Hewitt Tomlin and his college roommate, both former collegiate athletes, witnessed a glaring inefficiency in the strength coaching industry. Their own performance coaches were managing programs for hundreds of athletes using Excel spreadsheets and printed paper packets. When they investigated, they discovered this was the industry standard—no digital solutions existed. "Software as a service wasn't as popular of a model" at the time, Hewitt recalls. With his roommate's programming skills and Hewitt's business acumen, they decided to build something for themselves. "The project evolved into a product and the product evolves into a company."

Building the First Version

The founders built TeamBuilder without any outside capital, a decision they've maintained for the entire company's existence. They launched in 2013 and spent the first several years refining their core offering: helping strength coaches write individualized programs for large numbers of athletes while collecting performance data digitally instead of on paper and whiteboards. The software's key value proposition was clear: a single certified coach managing 300 competitive athletes could now create more personalized programming and track progress automatically through the app rather than manually reassigning goals for each athlete.

Finding the First Customers

TeamBuilder's early customers were high school strength coaches—a perfect fit for the product. High schools that could afford a strength coach typically could only afford one, yet they had dozens or hundreds of athletes. This 300:1 ratio created exactly the pain point their software solved. "Massively" is how Hewitt describes this use case's strength. The sales process evolved into a two-pronged approach: first, a 30-minute online demo that directly showed coaches the time savings, and second, sales collateral designed for administrators and decision-makers using business language around ROI and efficiency.
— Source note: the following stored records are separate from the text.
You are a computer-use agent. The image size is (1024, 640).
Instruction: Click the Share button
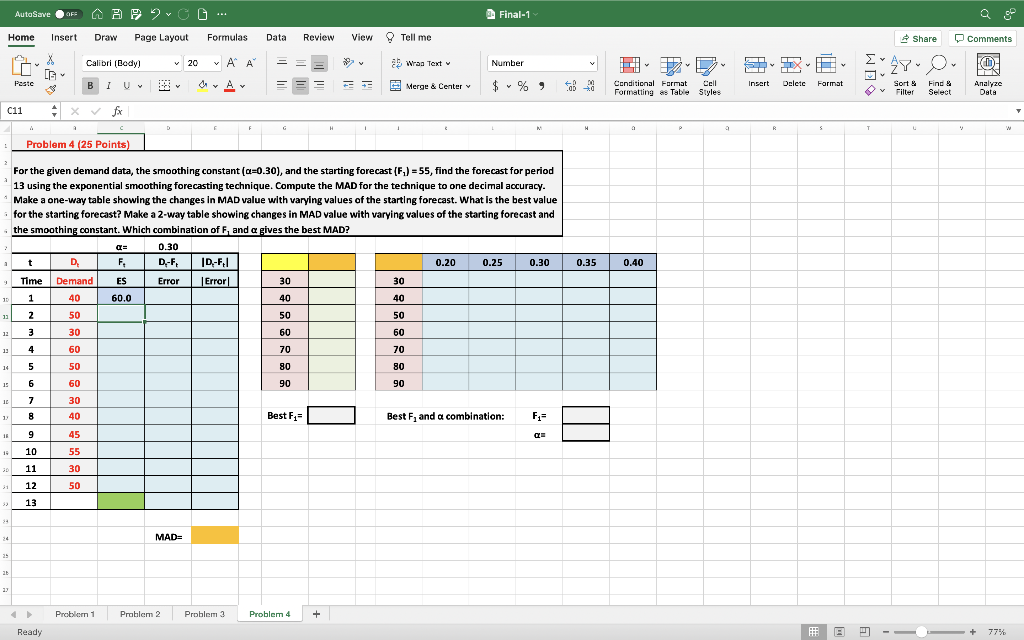coord(917,37)
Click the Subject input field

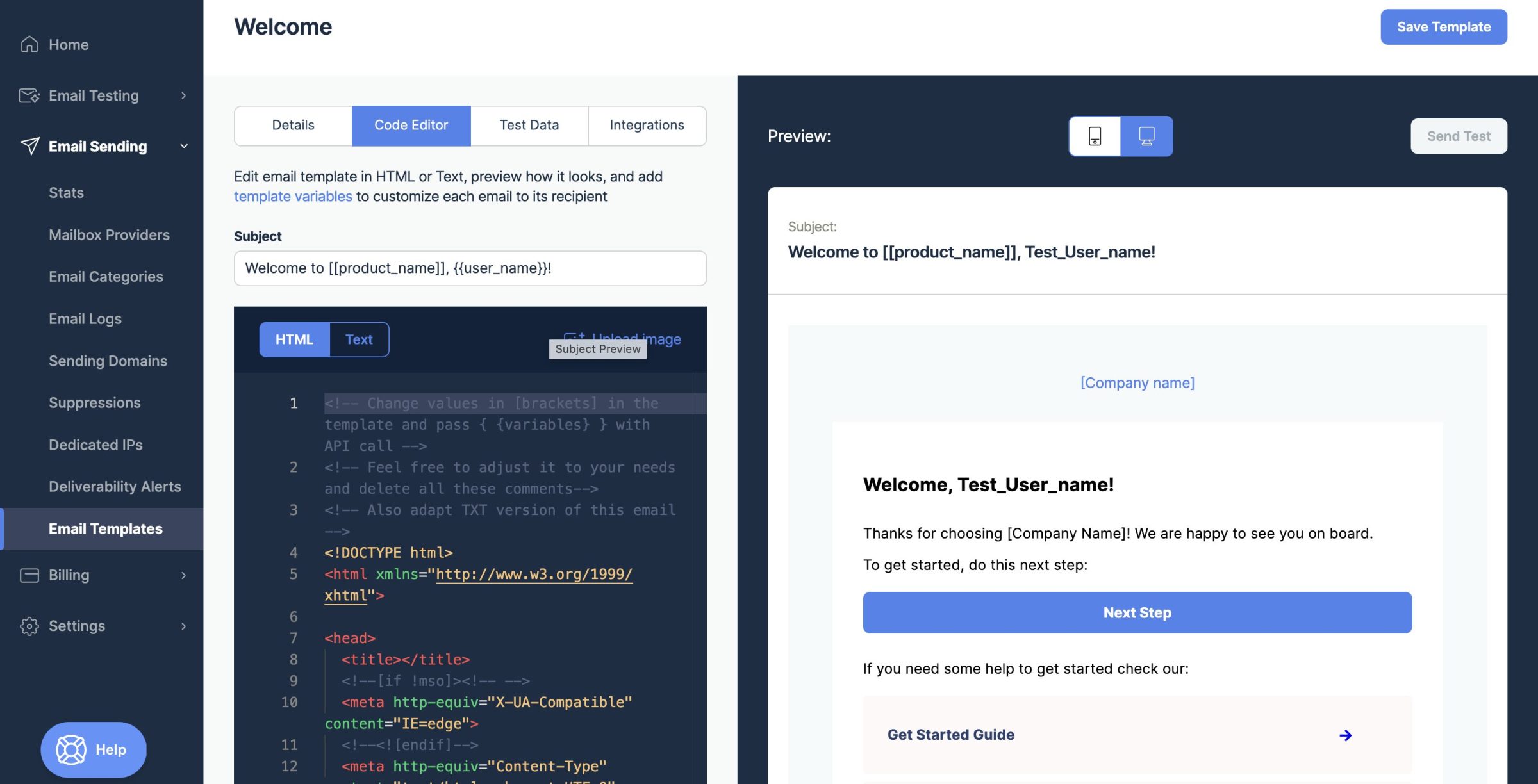pos(470,268)
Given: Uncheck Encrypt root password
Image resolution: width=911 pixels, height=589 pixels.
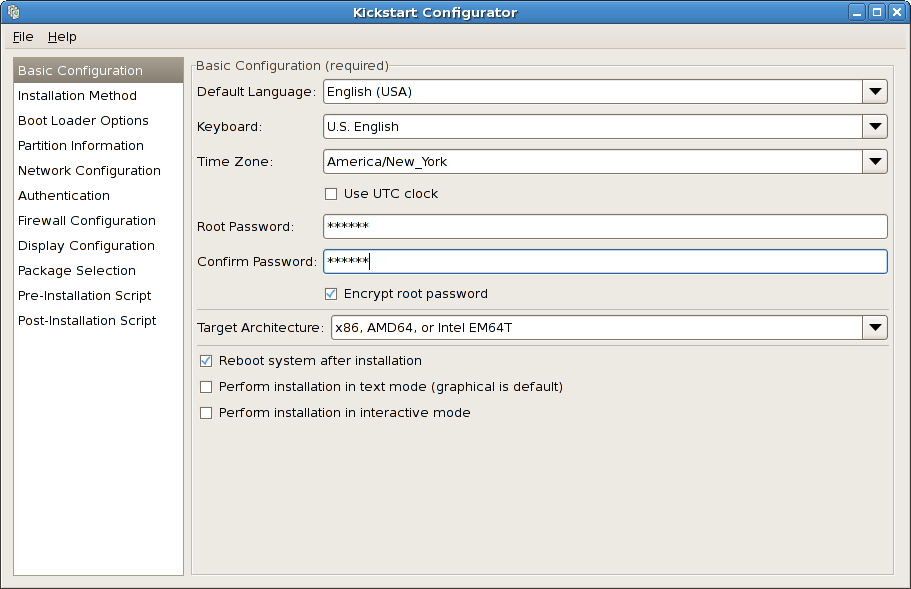Looking at the screenshot, I should pos(331,294).
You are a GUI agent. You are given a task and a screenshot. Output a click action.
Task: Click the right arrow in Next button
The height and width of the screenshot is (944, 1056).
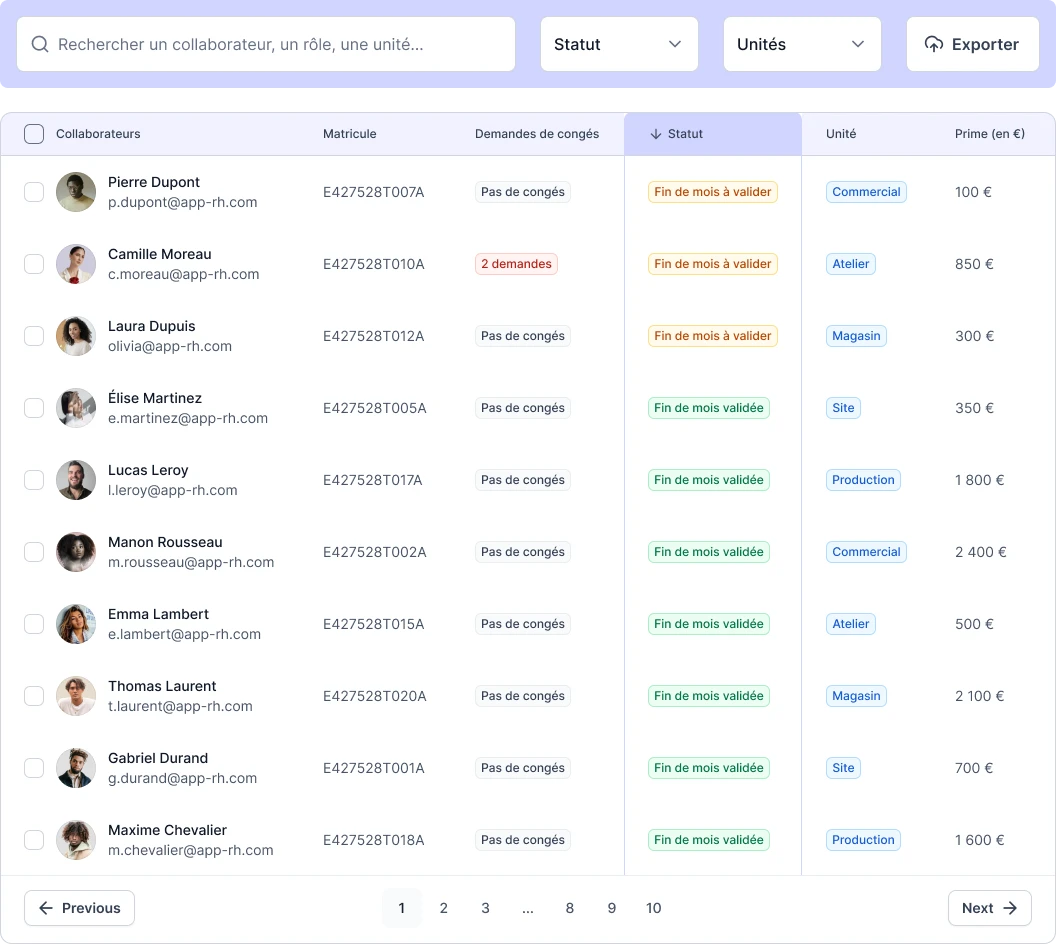point(1010,908)
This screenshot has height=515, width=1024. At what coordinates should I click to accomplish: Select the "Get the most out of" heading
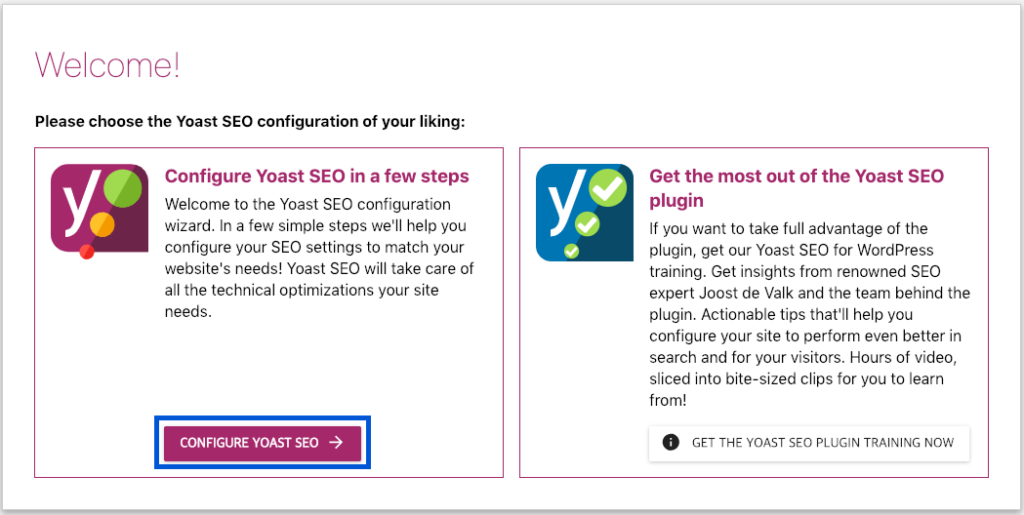[796, 177]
What Worked (and What Didn't)

TeamBuilder's growth has been fueled primarily by content-driven inbound marketing, not paid ads. Hewitt explains: "We focus on content generation, bringing people to our top of funnel...a lot of our content generation is done in-house, but also by our customers." Happy customers write blogs and do interviews, and TeamBuilder brands and leverages this into marketing. The company converts 25-30% of sales-qualified leads and adds 40-50 new customers monthly—mostly through one sales rep doing demos. Revenue retention is a key metric: without dedicated retention efforts, they'd churn 20% annually, but with a dedicated customer manager, they've achieved 90% revenue retention. Growth has been consistent: from roughly $500,000 ARR in October 2017 to $1,000,000 ARR one year later, nearly doubling year-over-year. Most growth came from new customer acquisition rather than expansion revenue.

Where They Are Now

At 10 employees, ~1,000 customers, and $1M ARR, TeamBuilder remains fully bootstrapped with no outside capital. Hewitt is committed to staying that way for at least the next 12 months. The next move is to expand beyond strength coaches at schools into a new market: helping trainers and fitness professionals sell programming online. He sees opportunity in what's currently scattered across Instagram and other platforms—a more structured market for traditional strength and conditioning programming delivered digitally. When asked about venture debt to accelerate growth, Hewitt remained measured: "The fire hasn't stopped growing" without it, and he'd only consider outside capital when the pain of slow growth became painful enough.